Exercise requirements: Extract the records from the start through the line containing "pos(1079,21)", both ends included, and repeat those lines exactly.

Records provided:
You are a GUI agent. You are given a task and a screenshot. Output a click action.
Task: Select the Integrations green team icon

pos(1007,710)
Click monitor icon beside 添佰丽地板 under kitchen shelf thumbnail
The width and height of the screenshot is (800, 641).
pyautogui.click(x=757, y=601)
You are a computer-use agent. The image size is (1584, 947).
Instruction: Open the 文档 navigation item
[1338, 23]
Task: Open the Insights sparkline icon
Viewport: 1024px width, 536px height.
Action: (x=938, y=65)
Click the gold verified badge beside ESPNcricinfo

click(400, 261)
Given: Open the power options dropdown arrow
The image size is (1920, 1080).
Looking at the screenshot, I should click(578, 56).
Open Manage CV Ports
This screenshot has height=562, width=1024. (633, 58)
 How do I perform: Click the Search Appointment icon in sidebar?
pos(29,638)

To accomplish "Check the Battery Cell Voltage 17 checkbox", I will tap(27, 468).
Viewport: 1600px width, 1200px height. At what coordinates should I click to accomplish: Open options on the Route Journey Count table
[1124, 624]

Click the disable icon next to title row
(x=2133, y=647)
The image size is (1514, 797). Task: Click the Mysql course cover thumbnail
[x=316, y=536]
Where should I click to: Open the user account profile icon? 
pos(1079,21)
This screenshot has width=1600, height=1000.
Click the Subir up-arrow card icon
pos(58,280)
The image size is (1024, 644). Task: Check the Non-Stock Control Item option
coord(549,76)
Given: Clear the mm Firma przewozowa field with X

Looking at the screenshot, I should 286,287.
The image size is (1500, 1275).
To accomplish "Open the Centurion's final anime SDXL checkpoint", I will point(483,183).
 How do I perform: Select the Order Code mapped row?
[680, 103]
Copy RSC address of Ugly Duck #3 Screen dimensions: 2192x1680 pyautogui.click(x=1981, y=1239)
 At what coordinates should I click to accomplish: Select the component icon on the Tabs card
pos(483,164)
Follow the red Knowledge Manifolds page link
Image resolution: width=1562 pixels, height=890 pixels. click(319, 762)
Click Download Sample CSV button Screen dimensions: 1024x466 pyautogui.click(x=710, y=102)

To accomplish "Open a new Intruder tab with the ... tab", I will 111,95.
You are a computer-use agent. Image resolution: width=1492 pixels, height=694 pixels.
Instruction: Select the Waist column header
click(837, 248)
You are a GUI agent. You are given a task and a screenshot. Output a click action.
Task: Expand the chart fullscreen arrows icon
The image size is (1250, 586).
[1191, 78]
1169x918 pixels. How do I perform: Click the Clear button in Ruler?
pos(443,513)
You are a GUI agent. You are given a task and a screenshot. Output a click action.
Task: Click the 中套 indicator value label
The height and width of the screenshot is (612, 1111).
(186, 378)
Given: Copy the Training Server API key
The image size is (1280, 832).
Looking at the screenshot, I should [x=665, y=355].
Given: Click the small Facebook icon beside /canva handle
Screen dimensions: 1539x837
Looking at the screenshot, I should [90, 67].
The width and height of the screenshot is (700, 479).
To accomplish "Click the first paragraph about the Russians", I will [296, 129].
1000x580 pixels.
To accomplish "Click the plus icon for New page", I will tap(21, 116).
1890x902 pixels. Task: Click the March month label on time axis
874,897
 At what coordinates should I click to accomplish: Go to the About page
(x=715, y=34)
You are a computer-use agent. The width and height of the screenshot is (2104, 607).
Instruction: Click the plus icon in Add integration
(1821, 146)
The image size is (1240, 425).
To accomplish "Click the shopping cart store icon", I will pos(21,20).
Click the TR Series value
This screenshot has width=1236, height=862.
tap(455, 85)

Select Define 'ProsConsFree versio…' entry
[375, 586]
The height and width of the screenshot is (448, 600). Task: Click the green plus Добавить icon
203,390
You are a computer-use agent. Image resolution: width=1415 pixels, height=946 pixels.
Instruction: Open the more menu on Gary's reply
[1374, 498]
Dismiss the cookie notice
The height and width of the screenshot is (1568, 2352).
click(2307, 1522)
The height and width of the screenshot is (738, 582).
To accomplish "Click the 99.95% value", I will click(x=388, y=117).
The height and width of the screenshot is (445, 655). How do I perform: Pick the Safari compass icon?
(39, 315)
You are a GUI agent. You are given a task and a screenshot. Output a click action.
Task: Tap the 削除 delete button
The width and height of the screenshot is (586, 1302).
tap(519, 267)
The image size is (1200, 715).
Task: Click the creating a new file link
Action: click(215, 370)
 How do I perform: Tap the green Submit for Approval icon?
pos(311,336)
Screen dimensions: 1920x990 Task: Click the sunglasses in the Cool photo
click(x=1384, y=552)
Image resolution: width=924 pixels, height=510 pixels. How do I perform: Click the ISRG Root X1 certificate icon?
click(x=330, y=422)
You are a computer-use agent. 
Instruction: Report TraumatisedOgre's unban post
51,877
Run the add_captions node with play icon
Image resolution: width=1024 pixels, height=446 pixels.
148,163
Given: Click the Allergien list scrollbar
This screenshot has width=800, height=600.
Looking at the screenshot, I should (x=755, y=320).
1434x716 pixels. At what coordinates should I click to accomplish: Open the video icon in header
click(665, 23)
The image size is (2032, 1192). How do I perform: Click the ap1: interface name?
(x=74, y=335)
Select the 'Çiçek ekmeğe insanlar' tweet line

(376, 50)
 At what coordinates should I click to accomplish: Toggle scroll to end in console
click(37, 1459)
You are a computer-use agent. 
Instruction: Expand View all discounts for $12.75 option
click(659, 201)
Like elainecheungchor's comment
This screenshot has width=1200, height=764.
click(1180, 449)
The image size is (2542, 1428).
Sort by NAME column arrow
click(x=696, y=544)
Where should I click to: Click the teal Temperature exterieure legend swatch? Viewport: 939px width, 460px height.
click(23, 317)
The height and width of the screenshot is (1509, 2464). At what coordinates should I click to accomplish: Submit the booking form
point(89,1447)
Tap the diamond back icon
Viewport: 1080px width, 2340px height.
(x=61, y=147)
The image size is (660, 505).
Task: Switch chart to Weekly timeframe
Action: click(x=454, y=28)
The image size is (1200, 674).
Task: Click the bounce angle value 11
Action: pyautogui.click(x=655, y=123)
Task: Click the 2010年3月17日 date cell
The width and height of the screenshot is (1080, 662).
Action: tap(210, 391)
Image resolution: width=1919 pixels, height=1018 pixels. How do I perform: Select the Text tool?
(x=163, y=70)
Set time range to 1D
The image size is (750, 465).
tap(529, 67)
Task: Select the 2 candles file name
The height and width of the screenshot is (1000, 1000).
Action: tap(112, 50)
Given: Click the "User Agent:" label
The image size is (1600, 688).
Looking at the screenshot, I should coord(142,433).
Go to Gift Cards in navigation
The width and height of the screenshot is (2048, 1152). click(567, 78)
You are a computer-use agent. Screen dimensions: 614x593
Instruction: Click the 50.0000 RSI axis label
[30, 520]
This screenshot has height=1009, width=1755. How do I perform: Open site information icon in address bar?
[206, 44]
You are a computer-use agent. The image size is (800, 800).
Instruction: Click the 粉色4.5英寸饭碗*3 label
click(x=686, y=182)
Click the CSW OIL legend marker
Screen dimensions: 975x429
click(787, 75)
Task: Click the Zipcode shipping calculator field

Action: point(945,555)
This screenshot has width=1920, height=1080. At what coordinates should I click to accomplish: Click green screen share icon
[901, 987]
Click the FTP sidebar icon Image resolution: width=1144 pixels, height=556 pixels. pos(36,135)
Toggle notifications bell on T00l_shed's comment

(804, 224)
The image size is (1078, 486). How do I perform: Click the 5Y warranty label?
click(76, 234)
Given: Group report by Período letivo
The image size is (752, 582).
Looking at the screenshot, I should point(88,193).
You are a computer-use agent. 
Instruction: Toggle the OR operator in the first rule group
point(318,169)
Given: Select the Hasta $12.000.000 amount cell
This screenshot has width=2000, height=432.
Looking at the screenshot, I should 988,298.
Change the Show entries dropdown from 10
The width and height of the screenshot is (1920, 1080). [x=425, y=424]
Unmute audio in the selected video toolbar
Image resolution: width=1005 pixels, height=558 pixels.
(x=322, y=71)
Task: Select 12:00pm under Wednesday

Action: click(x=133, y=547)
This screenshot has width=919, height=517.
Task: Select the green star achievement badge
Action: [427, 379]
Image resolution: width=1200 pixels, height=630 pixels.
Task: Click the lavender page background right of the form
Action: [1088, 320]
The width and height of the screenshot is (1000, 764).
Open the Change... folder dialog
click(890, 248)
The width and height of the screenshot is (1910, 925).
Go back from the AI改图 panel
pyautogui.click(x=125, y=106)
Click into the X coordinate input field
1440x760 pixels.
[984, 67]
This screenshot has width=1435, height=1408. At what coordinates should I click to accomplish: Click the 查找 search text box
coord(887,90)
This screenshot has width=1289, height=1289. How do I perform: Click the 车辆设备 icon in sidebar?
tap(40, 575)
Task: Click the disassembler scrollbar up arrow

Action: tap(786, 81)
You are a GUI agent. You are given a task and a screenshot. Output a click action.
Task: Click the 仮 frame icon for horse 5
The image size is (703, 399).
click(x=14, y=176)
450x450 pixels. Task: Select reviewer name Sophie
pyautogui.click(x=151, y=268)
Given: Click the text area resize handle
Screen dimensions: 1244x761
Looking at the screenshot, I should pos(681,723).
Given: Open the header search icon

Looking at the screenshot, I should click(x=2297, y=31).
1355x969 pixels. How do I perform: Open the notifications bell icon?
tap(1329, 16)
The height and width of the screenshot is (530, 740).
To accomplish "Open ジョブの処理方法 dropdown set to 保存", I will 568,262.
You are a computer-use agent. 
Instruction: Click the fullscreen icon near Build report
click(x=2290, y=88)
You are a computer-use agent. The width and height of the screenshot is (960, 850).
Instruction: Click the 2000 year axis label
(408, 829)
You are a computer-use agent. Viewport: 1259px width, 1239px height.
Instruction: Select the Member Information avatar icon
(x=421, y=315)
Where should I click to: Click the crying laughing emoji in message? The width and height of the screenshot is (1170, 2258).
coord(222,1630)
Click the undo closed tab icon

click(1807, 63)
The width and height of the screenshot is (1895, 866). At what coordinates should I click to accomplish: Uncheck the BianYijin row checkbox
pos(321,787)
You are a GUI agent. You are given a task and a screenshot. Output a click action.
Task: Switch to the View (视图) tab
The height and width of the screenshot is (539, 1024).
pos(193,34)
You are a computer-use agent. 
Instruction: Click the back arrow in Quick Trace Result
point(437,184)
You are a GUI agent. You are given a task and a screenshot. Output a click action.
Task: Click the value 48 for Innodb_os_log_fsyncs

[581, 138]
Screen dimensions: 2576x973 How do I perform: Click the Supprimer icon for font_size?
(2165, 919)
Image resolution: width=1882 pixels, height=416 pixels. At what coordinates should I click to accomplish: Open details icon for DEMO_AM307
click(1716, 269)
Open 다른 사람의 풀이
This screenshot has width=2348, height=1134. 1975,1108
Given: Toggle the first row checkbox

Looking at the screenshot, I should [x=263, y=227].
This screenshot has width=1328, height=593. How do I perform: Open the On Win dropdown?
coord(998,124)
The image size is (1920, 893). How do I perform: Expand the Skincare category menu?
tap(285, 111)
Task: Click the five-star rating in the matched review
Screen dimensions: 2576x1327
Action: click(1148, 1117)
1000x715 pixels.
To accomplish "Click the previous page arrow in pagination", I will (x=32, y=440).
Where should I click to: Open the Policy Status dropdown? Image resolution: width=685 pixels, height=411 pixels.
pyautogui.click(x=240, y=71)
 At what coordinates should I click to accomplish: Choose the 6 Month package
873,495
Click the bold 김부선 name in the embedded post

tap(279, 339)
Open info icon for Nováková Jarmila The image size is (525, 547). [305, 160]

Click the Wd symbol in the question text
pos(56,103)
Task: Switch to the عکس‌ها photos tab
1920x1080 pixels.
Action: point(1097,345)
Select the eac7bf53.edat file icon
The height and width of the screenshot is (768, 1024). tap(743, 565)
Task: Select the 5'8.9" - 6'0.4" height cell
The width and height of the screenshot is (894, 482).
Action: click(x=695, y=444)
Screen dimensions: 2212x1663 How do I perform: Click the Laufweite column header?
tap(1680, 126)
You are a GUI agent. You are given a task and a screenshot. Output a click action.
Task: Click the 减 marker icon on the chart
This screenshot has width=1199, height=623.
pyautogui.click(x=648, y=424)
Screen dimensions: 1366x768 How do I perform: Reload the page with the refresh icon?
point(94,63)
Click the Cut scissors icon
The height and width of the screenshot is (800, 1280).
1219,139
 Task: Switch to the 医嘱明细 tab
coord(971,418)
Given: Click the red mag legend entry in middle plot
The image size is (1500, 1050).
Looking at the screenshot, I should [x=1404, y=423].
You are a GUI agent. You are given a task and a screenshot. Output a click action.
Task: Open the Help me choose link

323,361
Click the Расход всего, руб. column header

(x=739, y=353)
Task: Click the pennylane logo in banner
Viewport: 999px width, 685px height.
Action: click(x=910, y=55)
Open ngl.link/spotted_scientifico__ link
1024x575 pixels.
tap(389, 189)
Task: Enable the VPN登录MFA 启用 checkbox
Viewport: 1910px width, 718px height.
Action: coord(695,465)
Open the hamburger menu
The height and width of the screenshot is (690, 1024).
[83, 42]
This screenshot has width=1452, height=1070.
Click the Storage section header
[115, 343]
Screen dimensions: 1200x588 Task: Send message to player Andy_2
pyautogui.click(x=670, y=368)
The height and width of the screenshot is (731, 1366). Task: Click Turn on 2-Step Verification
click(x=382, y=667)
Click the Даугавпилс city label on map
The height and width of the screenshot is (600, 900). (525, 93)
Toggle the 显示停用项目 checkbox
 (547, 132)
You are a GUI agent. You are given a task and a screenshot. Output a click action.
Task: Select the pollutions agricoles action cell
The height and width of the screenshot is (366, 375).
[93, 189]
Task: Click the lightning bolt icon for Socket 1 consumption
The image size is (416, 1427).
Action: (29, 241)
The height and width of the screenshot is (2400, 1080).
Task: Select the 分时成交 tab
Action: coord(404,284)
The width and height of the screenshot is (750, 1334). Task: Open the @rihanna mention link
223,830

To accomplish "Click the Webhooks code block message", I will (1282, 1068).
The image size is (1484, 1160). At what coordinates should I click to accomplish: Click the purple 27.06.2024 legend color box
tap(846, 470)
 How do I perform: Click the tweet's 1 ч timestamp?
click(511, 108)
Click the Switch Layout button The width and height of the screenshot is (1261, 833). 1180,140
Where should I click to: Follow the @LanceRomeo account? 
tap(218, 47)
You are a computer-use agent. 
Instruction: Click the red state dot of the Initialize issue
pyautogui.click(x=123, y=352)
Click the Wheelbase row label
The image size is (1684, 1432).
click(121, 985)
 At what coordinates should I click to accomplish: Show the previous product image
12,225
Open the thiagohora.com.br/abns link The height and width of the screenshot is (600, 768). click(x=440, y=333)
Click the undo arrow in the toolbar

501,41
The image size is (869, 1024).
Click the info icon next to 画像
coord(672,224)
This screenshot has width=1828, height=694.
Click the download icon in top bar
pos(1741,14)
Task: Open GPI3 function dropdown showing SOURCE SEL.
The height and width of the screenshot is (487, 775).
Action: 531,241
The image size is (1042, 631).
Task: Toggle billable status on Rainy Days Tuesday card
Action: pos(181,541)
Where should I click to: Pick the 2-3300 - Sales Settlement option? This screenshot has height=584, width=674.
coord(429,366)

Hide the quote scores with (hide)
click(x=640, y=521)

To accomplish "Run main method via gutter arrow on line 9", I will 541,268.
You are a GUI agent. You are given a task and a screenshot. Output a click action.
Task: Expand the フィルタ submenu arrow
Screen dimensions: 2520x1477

Reply to the task:
You are a GUI agent. You are given a task and a screenshot. Output a click action.
Task: Select the Integrations green team icon

pos(1007,710)
Click monitor icon beside 添佰丽地板 under kitchen shelf thumbnail
The width and height of the screenshot is (800, 641).
pyautogui.click(x=757, y=601)
You are a computer-use agent. The image size is (1584, 947).
Instruction: Open the 文档 navigation item
[1338, 23]
Task: Open the Insights sparkline icon
Viewport: 1024px width, 536px height.
Action: (x=938, y=65)
Click the gold verified badge beside ESPNcricinfo

click(400, 261)
Given: Open the power options dropdown arrow
The image size is (1920, 1080).
Looking at the screenshot, I should click(578, 56).
Open Manage CV Ports
This screenshot has height=562, width=1024. (633, 58)
 How do I perform: Click the Search Appointment icon in sidebar?
pos(29,638)

To accomplish "Check the Battery Cell Voltage 17 checkbox", I will tap(27, 468).
Viewport: 1600px width, 1200px height. At what coordinates should I click to accomplish: Open options on the Route Journey Count table
[1124, 624]

Click the disable icon next to title row
(x=2133, y=647)
The image size is (1514, 797). Task: Click the Mysql course cover thumbnail
[x=316, y=536]
Where should I click to: Open the user account profile icon? 
pos(1079,21)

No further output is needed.